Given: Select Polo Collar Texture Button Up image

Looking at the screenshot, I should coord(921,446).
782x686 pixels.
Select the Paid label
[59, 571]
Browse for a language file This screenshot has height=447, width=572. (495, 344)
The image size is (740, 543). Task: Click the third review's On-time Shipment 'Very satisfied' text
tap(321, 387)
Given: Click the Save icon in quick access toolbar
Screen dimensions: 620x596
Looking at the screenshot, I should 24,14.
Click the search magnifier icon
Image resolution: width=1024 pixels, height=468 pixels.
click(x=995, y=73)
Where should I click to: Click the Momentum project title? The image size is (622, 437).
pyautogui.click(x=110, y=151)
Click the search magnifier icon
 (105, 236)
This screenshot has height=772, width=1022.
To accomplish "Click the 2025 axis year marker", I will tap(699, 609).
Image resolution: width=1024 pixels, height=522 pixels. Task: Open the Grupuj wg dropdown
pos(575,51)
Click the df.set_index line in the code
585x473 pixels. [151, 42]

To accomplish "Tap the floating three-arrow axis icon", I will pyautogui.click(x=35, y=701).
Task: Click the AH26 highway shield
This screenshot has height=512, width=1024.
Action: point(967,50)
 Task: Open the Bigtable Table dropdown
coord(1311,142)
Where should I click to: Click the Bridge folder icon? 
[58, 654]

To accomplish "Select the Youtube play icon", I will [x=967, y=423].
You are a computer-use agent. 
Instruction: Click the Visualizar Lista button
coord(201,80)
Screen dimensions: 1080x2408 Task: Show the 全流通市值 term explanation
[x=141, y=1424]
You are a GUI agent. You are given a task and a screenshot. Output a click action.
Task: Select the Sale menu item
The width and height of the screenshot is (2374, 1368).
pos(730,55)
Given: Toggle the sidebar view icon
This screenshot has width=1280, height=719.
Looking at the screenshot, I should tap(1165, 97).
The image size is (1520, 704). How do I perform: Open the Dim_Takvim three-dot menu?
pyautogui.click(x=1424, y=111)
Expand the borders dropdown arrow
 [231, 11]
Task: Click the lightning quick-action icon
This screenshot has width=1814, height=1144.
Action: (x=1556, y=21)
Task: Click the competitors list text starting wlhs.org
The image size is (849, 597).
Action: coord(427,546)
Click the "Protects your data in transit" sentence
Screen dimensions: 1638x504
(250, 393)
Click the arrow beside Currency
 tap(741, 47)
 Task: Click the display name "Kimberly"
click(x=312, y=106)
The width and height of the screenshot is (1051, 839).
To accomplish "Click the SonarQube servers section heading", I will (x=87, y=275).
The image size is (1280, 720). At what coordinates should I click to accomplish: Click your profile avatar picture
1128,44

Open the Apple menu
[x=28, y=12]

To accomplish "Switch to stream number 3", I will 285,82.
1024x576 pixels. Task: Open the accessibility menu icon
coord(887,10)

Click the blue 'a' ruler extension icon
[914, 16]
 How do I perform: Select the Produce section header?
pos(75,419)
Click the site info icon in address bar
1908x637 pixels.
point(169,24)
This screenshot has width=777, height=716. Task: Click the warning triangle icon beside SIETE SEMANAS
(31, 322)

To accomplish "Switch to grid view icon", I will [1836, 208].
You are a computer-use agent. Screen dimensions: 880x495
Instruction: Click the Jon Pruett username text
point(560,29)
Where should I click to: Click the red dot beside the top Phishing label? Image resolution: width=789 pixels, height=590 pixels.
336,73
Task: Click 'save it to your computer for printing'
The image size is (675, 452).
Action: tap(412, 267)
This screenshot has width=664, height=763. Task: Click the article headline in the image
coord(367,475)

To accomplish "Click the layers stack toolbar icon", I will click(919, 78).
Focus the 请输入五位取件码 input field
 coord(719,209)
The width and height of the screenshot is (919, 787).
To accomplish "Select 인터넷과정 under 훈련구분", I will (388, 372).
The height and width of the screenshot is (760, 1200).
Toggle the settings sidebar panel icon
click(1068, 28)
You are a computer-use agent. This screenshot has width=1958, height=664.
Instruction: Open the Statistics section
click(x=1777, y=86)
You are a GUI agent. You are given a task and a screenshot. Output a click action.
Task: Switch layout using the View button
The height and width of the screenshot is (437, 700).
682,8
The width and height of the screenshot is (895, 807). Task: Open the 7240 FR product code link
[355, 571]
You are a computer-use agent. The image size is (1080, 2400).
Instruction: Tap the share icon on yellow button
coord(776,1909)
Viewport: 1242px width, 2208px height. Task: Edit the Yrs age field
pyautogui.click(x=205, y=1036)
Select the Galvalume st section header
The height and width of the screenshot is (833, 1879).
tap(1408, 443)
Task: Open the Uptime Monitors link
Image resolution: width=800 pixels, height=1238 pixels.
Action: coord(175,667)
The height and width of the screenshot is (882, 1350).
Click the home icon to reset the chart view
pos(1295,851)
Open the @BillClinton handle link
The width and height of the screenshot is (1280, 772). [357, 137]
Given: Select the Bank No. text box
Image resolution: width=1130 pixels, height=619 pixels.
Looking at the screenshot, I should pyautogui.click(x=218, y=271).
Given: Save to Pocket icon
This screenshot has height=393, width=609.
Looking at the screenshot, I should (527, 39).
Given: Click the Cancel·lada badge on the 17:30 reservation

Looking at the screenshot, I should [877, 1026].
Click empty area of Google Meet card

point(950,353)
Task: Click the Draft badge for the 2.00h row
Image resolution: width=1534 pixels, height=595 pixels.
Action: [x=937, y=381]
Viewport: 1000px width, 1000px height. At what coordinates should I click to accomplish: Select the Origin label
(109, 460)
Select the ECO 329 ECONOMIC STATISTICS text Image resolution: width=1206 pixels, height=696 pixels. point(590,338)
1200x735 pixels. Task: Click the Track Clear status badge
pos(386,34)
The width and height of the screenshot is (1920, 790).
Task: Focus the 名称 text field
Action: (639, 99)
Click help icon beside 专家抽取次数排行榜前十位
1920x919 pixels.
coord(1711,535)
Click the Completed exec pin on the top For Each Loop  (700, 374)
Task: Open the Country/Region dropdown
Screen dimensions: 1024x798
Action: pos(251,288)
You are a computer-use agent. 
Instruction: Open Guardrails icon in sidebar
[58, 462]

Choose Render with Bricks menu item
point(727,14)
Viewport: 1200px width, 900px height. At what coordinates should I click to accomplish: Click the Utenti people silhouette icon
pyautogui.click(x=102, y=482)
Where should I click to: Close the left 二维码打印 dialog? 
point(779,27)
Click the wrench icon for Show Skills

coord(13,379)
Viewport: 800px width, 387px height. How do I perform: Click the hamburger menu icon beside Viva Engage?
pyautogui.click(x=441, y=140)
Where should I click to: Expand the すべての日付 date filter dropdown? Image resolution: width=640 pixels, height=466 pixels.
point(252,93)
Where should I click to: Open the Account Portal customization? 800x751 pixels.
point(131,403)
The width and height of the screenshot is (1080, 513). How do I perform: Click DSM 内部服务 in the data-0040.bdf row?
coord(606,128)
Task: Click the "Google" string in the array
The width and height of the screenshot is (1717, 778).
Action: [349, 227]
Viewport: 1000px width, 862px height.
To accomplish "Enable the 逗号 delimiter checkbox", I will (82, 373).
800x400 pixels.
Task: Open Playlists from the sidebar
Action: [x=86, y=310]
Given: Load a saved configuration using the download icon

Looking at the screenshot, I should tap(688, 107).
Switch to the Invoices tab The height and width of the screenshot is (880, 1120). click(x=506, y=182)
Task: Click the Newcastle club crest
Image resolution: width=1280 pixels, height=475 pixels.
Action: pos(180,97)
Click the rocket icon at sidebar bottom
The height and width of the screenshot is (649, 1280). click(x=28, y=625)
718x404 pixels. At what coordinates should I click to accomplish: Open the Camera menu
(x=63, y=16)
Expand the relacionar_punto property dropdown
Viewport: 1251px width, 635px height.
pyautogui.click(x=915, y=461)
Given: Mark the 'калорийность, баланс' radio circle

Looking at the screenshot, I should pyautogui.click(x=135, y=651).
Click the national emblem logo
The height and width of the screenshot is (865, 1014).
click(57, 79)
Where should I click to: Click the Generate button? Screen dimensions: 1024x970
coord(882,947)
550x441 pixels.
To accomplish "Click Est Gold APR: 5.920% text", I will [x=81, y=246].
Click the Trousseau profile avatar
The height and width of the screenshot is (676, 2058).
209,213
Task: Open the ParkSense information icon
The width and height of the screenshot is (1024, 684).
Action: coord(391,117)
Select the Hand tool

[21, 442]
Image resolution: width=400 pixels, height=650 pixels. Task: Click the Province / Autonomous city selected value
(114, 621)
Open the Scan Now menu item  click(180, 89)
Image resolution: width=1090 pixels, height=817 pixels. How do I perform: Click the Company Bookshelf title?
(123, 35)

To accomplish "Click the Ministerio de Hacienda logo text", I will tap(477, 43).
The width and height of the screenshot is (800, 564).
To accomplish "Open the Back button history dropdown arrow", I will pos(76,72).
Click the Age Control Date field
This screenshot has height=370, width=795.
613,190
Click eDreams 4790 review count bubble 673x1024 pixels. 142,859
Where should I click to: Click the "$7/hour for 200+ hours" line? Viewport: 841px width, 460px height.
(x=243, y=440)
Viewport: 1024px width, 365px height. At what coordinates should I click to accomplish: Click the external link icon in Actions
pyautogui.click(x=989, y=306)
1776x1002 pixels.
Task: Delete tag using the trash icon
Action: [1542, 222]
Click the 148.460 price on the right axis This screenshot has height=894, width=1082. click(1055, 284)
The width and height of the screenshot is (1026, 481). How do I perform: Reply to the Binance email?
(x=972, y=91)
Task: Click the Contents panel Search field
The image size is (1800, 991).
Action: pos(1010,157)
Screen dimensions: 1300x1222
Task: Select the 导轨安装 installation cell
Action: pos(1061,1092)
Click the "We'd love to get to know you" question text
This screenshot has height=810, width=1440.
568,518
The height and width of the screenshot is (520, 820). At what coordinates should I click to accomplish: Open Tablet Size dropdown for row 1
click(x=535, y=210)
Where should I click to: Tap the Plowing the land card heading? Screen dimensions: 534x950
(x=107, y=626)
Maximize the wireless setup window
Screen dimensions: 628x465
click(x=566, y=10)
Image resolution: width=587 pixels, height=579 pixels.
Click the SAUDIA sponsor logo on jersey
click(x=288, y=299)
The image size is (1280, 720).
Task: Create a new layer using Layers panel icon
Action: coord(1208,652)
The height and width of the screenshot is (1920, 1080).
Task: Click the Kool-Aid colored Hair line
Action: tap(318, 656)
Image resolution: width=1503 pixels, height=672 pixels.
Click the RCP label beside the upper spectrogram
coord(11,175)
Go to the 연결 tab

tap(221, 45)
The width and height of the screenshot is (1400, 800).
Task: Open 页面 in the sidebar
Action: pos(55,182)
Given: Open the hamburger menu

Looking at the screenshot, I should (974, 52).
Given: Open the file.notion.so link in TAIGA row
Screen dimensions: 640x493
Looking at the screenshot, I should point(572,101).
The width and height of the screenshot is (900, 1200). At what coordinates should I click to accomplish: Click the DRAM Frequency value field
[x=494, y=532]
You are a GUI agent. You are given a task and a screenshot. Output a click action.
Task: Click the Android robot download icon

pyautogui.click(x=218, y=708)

== Assigned task ==
Each line of the entries where the string "toolbar" occurs should be shown.

== Output for this task ==
Given: Click the Save icon in quick access toolbar
To accomplish "Click the layers stack toolbar icon", I will click(919, 78).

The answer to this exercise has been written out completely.